Cette procédure s’inscrit dans une vaste offensive menée par le Président Donald Trump contre les établissements ayant abrité des campements de solidarité avec la Palestine. Ces manifestations ont éclaté en réaction à l’offensive militaire israélienne à Gaza, qui a fait plus de 75 000 morts selon le ministère de la Santé de l’enclave, à la suite de l’attaque dirigée par le Hamas ayant coûté la vie à près de 1 200 personnes dans le sud d’Israël.

Sur le campus d’UCLA, la situation avait dégénéré l’année dernière lorsqu’un groupe de partisans de droite pro-israéliens a attaqué un campement étudiant à coups de barres de fer et de gaz poivre. Les forces de l’ordre, accusées par les militants d’avoir laissé faire dans un premier temps, avaient démantelé le rassemblement le lendemain. L’université a par la suite versé 6 millions de dollars pour régler un litige avec trois étudiants juifs et un professeur affirmant avoir subi des préjudices lors de ces événements.

La pression financière sur cet établissement public est considérable. L’année dernière, l’administration Trump a exigé d’UCLA le paiement de plus d’un milliard de dollars de pénalités, réclamant par la même occasion des changements dans ses processus d’admission et de recrutement.
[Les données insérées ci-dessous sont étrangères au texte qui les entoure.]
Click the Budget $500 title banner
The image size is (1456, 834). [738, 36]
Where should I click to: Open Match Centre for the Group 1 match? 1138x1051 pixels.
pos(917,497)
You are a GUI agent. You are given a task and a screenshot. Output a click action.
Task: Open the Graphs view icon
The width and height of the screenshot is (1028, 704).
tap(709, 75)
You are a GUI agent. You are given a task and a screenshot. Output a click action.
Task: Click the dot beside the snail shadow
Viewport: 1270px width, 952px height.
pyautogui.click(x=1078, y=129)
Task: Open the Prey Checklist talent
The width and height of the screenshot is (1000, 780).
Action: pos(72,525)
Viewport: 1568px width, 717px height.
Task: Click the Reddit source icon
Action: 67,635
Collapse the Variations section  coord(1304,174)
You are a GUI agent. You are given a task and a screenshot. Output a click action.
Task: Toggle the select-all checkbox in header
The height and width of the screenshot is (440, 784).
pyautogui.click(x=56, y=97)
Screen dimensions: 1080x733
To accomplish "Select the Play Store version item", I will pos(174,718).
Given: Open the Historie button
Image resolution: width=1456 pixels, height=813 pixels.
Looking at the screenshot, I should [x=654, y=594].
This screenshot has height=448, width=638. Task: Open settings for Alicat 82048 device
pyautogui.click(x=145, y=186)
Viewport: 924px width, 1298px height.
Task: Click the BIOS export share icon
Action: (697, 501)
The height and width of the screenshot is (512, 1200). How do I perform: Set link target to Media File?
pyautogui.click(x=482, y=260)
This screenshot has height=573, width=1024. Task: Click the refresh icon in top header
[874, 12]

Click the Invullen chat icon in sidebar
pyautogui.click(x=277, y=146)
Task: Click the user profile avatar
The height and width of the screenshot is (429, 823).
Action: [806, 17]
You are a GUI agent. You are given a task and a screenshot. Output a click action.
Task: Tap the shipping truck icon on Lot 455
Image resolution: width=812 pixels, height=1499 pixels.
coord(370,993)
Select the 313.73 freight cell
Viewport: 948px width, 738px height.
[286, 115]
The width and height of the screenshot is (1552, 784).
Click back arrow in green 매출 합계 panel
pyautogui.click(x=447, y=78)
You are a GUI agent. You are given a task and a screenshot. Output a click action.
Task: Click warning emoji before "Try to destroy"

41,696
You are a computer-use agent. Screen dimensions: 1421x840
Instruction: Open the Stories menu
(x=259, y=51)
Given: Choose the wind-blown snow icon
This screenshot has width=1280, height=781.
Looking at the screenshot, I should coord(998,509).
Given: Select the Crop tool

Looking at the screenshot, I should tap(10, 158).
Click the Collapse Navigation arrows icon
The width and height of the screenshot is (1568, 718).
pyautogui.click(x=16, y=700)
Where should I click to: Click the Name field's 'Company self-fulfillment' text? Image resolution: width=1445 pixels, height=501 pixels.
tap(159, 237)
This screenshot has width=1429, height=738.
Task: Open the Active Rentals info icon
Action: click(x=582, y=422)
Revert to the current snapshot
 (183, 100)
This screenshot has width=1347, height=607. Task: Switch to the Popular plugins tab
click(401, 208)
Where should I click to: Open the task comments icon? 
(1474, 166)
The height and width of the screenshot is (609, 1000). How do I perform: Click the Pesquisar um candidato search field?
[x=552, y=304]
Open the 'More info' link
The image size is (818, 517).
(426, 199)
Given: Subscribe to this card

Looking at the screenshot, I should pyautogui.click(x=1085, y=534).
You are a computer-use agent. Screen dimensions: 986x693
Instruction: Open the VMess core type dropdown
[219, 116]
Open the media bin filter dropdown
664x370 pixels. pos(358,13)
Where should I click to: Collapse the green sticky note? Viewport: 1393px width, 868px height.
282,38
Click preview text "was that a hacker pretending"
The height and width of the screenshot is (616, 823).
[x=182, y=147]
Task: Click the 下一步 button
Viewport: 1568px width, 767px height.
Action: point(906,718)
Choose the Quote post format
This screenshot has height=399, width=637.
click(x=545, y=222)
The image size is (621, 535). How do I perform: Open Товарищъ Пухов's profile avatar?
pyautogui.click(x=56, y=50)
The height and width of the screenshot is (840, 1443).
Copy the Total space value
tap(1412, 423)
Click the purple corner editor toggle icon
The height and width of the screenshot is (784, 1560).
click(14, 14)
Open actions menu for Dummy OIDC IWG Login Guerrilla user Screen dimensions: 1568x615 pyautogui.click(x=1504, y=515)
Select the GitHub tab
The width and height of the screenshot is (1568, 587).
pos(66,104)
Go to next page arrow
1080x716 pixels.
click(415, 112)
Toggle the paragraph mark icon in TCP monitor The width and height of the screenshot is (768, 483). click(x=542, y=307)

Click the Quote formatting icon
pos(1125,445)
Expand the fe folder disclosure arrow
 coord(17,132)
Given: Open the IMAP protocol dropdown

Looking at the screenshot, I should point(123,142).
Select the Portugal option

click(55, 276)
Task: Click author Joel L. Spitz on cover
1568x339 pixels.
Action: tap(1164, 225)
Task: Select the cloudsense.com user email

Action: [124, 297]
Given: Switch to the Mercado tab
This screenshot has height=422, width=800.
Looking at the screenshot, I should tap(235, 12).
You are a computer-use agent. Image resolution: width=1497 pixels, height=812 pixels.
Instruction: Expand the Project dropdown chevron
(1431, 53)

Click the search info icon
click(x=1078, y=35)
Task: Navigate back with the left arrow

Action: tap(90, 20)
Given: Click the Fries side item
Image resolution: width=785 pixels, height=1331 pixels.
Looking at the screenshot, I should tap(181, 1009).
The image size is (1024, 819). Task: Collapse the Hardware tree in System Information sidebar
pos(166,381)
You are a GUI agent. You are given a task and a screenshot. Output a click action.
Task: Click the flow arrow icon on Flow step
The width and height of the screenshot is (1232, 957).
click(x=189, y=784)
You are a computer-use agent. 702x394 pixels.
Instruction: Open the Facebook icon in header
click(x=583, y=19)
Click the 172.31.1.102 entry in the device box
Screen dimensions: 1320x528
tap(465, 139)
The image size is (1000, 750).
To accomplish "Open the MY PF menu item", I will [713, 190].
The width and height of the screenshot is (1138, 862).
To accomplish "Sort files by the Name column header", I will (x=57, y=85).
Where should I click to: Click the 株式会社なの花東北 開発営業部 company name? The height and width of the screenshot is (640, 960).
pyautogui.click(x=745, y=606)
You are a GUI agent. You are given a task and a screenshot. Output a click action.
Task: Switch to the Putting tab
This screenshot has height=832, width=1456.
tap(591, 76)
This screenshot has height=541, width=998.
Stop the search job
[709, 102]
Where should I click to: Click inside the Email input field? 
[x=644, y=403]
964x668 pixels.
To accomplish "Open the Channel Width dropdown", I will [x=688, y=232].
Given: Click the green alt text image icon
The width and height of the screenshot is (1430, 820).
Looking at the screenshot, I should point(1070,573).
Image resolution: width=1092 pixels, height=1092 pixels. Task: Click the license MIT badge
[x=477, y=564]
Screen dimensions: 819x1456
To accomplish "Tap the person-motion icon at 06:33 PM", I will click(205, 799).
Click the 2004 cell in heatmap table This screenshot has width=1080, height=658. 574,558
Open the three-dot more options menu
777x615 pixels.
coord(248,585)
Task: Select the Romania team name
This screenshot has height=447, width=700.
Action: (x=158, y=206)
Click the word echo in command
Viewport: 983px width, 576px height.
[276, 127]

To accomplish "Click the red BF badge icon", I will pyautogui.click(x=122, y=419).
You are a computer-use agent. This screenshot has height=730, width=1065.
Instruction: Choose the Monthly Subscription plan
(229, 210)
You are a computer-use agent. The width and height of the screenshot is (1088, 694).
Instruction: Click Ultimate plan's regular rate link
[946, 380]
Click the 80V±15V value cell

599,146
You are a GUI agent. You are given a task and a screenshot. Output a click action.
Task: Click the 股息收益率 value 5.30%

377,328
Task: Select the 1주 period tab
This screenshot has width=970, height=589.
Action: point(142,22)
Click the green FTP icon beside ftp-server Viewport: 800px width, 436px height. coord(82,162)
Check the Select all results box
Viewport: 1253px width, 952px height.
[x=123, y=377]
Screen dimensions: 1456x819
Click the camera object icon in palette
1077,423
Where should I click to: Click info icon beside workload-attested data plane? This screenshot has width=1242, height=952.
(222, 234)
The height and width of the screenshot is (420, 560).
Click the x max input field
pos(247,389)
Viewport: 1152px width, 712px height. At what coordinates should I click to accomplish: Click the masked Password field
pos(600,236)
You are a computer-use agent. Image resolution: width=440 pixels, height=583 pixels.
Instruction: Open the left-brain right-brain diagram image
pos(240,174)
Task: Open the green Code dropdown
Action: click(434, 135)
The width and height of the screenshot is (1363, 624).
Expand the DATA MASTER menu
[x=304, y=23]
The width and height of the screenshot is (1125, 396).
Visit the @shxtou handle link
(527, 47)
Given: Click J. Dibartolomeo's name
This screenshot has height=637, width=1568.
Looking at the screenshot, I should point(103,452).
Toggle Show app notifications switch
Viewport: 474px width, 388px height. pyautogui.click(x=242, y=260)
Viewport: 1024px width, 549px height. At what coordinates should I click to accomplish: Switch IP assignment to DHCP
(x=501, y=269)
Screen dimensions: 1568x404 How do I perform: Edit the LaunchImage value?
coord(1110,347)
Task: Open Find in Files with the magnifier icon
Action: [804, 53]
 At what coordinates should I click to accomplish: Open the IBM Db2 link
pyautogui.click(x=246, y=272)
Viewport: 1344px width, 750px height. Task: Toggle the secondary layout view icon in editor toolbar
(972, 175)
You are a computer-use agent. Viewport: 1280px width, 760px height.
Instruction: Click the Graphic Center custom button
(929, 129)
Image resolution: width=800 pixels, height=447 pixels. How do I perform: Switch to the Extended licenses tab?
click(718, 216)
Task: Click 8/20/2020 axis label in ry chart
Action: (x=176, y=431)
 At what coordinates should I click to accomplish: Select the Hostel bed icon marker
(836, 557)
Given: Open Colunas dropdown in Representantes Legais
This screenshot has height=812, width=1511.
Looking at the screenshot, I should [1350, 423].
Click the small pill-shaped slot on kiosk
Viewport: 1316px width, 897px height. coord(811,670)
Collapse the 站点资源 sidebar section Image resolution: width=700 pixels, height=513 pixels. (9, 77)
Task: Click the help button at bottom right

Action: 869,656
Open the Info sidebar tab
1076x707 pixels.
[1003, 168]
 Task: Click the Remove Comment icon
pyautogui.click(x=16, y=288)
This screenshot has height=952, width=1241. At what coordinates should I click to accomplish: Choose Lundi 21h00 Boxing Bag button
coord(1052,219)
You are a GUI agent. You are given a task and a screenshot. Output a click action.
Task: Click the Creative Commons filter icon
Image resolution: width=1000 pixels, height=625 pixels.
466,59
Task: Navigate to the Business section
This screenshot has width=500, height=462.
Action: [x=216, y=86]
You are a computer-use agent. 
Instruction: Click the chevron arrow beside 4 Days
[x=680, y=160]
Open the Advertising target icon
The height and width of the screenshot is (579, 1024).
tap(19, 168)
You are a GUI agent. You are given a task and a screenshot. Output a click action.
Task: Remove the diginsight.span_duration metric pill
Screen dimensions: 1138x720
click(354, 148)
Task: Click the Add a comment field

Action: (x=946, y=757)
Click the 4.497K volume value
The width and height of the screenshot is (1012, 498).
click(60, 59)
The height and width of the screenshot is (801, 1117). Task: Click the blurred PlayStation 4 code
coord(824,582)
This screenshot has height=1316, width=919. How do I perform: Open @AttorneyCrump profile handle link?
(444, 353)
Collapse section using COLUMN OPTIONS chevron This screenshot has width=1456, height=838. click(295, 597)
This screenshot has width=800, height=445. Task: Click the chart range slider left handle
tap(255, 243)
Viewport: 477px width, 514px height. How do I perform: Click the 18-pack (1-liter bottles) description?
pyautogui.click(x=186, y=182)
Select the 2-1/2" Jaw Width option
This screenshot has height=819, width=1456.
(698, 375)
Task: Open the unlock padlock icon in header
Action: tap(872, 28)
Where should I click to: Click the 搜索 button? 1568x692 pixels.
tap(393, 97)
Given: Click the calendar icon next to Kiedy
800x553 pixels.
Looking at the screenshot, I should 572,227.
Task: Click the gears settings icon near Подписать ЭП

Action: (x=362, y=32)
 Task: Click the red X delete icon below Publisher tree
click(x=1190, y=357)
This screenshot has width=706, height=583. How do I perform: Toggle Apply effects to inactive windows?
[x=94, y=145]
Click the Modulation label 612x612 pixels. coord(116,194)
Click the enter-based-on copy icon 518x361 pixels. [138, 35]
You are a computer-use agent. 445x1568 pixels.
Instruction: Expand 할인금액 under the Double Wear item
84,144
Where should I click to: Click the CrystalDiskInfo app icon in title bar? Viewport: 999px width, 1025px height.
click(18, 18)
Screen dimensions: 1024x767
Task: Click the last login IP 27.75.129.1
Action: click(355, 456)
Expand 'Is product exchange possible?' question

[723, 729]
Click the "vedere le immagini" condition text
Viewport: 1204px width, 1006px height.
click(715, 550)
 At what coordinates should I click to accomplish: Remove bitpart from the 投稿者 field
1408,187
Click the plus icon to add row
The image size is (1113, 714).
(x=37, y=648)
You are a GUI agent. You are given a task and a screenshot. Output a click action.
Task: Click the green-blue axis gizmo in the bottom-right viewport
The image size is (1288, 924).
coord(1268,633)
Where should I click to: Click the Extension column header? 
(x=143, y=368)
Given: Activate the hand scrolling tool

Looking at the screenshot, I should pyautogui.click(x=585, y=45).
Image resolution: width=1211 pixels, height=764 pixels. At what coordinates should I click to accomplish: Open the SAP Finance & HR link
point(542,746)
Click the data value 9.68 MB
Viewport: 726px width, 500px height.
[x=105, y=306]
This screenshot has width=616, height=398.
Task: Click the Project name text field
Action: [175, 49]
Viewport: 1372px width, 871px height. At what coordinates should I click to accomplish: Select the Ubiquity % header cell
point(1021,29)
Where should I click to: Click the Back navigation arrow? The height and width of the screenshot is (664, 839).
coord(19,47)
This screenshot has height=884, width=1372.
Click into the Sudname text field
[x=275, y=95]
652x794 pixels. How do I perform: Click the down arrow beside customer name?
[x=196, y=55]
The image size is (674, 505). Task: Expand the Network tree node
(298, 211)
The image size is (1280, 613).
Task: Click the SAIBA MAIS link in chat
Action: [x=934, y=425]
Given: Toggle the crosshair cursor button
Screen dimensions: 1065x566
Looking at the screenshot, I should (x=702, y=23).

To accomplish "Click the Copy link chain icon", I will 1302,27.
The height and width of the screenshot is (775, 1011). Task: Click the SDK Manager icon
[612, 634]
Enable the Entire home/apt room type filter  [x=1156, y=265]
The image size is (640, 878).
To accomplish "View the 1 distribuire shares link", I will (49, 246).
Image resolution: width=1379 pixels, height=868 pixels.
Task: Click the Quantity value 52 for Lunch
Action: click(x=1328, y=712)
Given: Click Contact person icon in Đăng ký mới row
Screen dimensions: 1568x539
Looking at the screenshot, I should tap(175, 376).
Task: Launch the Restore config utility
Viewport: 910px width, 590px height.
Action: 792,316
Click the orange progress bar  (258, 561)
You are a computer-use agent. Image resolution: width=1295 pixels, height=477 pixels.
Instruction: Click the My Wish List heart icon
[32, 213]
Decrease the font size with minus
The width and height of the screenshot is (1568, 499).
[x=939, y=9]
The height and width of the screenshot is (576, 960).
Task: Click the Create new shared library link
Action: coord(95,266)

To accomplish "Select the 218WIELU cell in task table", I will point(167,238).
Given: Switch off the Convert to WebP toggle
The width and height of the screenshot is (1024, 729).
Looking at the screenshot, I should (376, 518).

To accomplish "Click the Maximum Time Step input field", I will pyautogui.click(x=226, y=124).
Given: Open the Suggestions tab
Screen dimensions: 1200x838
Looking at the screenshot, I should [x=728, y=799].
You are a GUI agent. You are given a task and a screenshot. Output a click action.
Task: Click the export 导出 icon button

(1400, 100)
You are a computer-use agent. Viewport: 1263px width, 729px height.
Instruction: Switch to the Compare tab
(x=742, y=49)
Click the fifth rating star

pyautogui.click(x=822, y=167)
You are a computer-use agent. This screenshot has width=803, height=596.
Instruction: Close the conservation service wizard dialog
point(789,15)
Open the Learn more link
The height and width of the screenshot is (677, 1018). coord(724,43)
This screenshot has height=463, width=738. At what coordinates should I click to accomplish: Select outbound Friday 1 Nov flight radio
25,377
Actuellement, plus de 500 millions de dollars de subventions fédérales destinées à la recherche demeurent gelés.

D’autres institutions ont déjà cédé face à ces méthodes depuis l’investiture de janvier 2025. L’Université Columbia, après avoir vu ses financements suspendus et l’un de ses leaders étudiants, Mahmoud Khalil, arrêté par les services de l’immigration (ICE), a accepté de verser 220 millions de dollars en juillet pour retrouver ses fonds fédéraux. Des accords similaires ont été conclus par les universités Brown et Cornell, tandis que Harvard refuse toujours de se plier à ces exigences.

Les organisateurs des manifestations, dont plusieurs de confession juive, rejettent les accusations d’antisémitisme, affirmant que leur seul objectif était de dénoncer les violations des droits humains à Gaza. De leur côté, les défenseurs des libertés civiles soulignent que ces poursuites constituent une menace directe pour le Premier amendement de la Constitution des États-Unis, qui garantit la liberté d’expression, le droit de manifester et la liberté académique.